Auf der jährlichen Entwicklerkonferenz I/O 2016 verkündete Google-CEO Sundar Pichai, es reiche nicht, den Nutzern einfach nur Links zugeben. Google müssen ihnen helfen, Dinge in der echten Welt zu erledigen. Google wolle nicht mehr passive Suchmaschine sein, sondern ein fähiger Helfer in jeder Lebenslage, der selbstverständlich auch sprechen kann.

Mit der Einbindung des sogenannten Knowledge Graphs und seinen Spezialfunktionen reagiert Google in erster Linie auf informationsorientierte Suchen und bietet damit bereits vor dem Aufruf einer der angebotenen Ergebnisseiten erste Informationen.

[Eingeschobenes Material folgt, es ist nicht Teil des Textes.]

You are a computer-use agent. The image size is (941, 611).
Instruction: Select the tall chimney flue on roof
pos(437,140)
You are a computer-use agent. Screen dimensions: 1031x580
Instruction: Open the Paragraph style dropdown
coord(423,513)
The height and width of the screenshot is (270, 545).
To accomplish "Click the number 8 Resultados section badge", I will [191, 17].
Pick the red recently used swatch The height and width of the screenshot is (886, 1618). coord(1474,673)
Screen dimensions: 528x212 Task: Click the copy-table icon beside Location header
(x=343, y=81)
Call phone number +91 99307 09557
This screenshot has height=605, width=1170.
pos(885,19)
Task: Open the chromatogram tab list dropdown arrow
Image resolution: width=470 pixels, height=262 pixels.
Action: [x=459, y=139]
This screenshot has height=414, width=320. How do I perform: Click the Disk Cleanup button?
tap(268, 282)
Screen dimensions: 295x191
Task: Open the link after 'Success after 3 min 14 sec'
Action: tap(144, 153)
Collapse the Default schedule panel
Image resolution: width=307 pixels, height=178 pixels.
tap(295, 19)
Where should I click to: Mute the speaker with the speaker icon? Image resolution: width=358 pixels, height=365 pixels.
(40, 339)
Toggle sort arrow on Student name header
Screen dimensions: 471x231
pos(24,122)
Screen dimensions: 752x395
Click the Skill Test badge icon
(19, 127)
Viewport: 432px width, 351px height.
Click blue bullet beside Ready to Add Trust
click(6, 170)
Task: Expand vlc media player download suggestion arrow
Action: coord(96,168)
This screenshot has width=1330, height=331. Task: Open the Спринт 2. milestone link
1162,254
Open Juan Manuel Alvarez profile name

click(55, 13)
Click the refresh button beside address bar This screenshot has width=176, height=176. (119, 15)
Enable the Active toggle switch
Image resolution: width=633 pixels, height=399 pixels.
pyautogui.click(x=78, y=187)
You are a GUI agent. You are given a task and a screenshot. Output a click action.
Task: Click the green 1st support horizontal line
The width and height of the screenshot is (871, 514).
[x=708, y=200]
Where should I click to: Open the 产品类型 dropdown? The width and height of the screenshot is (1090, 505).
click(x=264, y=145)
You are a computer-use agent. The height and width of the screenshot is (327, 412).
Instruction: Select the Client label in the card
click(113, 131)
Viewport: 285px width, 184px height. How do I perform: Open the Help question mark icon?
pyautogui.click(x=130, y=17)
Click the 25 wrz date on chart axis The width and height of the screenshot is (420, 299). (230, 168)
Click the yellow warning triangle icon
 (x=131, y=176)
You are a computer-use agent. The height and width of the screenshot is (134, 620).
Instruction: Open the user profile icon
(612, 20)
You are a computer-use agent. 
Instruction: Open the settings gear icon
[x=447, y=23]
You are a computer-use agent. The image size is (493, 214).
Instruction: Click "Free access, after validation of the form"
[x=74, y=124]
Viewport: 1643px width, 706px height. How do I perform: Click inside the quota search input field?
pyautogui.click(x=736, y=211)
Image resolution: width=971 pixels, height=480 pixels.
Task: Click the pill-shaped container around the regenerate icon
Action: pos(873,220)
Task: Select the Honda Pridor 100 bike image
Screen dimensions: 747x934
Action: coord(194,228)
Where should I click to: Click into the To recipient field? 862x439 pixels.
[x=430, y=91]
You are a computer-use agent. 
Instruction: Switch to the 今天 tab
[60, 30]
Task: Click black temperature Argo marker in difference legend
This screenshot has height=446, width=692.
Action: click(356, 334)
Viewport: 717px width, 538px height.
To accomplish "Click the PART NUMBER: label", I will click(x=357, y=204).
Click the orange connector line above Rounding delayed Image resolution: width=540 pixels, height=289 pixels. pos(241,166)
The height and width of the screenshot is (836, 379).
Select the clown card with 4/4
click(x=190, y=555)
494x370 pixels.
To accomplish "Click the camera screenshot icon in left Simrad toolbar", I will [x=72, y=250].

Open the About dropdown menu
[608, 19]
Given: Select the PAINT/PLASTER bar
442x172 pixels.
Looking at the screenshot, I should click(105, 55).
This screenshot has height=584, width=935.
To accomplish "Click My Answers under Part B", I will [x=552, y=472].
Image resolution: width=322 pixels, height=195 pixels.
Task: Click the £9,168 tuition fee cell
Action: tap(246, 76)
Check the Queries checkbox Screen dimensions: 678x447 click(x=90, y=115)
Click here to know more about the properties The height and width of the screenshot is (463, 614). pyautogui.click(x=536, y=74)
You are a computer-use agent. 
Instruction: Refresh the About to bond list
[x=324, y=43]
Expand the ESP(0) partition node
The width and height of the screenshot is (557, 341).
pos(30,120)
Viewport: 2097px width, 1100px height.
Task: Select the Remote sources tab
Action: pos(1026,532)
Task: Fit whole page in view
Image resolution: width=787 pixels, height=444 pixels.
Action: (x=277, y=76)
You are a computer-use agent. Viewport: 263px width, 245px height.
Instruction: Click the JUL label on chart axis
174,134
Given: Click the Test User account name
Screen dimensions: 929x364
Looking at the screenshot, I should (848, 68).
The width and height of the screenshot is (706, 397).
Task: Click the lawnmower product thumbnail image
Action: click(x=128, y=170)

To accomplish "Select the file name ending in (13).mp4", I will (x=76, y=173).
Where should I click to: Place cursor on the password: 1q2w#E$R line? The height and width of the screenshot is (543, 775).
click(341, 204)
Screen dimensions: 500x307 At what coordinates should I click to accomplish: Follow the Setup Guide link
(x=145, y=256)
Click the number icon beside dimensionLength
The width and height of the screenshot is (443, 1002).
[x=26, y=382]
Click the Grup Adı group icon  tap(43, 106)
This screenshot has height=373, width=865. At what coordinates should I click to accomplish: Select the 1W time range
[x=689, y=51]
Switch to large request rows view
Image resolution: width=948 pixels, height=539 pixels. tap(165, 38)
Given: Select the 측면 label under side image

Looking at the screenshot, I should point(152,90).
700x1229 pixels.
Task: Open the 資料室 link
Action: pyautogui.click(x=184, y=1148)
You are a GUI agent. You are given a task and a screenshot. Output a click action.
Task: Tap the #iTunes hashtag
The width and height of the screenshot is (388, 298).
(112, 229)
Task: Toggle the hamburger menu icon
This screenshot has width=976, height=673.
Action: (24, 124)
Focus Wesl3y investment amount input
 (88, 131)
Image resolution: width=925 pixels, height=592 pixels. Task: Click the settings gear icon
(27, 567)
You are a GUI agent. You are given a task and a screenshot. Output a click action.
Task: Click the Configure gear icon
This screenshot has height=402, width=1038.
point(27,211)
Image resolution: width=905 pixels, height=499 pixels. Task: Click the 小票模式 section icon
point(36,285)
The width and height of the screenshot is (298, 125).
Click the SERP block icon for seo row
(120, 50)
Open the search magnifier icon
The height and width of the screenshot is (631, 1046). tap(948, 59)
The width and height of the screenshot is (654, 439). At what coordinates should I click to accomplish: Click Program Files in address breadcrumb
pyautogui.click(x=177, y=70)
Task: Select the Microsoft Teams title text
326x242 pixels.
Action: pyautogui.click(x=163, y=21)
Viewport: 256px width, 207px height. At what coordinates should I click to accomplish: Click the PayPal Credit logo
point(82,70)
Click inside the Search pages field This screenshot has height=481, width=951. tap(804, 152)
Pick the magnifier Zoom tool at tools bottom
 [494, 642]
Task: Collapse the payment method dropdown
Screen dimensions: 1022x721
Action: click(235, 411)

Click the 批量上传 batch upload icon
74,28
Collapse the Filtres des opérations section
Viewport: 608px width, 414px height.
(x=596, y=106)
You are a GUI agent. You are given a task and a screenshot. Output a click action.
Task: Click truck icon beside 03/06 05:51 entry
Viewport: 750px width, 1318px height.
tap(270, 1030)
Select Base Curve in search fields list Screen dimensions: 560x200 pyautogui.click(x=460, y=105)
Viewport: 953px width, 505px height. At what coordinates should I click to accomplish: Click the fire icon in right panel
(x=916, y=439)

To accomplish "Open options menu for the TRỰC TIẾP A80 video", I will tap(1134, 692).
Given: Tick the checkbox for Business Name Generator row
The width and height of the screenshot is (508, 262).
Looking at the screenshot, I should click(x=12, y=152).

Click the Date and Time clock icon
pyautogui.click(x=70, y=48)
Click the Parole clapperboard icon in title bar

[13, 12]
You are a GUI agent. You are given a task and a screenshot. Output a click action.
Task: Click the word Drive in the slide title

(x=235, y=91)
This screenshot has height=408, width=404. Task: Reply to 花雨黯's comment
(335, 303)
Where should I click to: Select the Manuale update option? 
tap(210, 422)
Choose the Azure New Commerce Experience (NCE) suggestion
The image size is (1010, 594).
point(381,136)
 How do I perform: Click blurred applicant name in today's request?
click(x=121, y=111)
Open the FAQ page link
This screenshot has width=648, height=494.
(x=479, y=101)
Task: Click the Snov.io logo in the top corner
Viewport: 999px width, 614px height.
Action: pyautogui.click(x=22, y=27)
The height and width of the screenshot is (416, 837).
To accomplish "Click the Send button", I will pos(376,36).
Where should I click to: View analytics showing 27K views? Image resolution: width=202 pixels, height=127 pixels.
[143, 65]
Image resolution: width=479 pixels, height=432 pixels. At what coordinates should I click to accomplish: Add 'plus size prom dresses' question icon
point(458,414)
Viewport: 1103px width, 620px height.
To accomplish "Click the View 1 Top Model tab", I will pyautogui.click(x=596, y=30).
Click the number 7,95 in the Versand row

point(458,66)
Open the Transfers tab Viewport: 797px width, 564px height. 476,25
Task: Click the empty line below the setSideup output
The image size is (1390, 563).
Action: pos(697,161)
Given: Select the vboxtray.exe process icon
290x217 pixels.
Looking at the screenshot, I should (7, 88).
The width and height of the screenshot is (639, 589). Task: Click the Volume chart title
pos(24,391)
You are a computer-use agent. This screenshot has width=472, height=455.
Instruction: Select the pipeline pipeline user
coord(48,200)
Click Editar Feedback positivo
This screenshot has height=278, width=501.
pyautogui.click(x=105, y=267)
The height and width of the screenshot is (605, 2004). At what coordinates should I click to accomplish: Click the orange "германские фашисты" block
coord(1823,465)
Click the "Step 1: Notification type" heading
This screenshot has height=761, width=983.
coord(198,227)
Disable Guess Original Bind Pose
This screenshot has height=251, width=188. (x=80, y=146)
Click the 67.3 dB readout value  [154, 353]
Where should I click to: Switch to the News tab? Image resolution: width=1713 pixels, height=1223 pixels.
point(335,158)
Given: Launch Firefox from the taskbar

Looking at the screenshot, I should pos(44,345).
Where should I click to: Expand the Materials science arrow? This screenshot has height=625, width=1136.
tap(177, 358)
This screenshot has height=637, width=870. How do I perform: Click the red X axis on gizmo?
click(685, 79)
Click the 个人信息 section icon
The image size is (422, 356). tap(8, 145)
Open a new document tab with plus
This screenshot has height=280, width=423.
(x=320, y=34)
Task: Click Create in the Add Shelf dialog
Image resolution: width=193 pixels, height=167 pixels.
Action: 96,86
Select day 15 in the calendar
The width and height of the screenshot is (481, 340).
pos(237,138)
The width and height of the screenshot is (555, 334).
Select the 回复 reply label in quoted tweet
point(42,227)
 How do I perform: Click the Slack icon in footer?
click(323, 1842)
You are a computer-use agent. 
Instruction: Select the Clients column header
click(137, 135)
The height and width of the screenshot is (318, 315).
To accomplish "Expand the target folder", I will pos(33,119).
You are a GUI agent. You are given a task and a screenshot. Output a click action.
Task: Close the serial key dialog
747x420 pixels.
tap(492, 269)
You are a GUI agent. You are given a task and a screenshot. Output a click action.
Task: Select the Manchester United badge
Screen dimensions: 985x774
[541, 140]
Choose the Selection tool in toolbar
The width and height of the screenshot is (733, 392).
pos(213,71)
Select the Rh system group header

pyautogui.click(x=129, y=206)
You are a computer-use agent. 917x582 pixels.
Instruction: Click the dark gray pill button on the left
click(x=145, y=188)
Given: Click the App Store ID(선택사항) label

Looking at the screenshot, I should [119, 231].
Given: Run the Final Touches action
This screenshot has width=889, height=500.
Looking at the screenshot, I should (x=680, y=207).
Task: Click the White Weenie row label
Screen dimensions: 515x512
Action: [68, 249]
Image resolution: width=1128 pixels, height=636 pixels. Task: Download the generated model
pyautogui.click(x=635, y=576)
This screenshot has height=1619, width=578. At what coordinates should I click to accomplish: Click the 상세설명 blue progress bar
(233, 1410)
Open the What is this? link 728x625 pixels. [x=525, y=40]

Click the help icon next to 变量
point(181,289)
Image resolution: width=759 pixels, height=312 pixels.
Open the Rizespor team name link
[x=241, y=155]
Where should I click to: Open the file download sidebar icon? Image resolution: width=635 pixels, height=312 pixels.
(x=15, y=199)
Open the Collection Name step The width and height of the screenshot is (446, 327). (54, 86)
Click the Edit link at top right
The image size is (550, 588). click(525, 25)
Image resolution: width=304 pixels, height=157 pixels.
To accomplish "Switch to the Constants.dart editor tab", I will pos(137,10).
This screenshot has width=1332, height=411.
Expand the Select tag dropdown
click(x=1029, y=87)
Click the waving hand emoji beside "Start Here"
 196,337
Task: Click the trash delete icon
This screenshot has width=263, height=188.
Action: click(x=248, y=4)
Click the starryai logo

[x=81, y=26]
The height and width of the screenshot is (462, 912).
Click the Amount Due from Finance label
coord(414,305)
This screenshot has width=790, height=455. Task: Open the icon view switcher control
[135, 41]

Abbildung 1: Suchergebnisseite zu „zalando“ bei Google Deutschland am 30.09.2017

Neben der Darstellung einer einzelnen Entität auf einer Kachel in der rechten Spalte (Abbildung 1) werden auch mehrere Entitäten als Gruppe von Ergebnissen bzw. Liste in Form eines Karussells eingebunden:

Abbildung 2: Entitätskarusell bei der Suchanfrage zu „filme von quentin tarantino“ am 30.09.2017

Auch im Bereich der Verfeinerung von Suchanfragen kommt die semantische Suche in Form häufiger Suchen als Entitätskarusell zum Einsatz:

Abbildung 3: Weitere, häufig gesuchte Künstler bei der Suche nach „gangnam style“ als Karusell mit Foto und Name am 30.09.2017

Bei Unklarheit darüber, auf welche Entität sich die Suchanfrage genau bezieht, kann die Suchmaschine ebenfalls eine Auswahlkachel mit Entitäten ausspielen. Bei der Suchanfrage nach „matrix“ beispielsweise, bezog sich der Knowledge Graph auf den ersten Film der Filmreihe, weshalb dem Nutzer darunter die Option geboten wird, alternativ nach Informationen über die gesamte Filmreihe zu suchen:

Abbildung 4: Vorschlag zu anderen/ähnlichen Entitäten am 30.09.2017

Bei einer Suche nach „jaguar“ könnte aus Sicht der Suchmaschine offensichtlich sowohl der Automobilhersteller, als auch das Tier gemeint sein. Daher bietet Google hier eine Entitätsauswahlbox mit beiden Fällen zur Spezifizierung der Suchanfrage an:

Abbildung 5: Auswahlbox für zwei unterschiedliche Entitäten die beide bei “jaguar” gemeint sein könnten am 30.09.2017

Featured Snippets

Das sogenannte Featured Snippet ist der Versuch der Suchmaschine, bereits auf der Suchergebnisseite mittels Darstellung eines Textauszugs, die gesuchte Information darzustellen. Dabei wird im Idealfall die Seite, welcher der Text entnommen wurde, nicht mehr vom Nutzer besucht und sein Informationsbedarf ist bereits gestillt:

Abbildung 6: Featured Snippet mit Textauszug aus der Wikipedia Seite „Suchmaschinenoptimierung“ zu einer Suchanfrage nach „seo“ bei Google am 30.09.2017

Direct Answers

Die sogenannten Direct Answers versuchen spezifische Antworten auf Suchanfragen zu geben, die meist konkrete Fragen sind und im Grunde auf Eigenschaftsabfragen bekannter Entitäten abzielen. Dabei kann die Suchmaschine derzeit jedoch nur auf begrenzte Daten zurückgreifen, die bereits in strukturierter Form vorliegen.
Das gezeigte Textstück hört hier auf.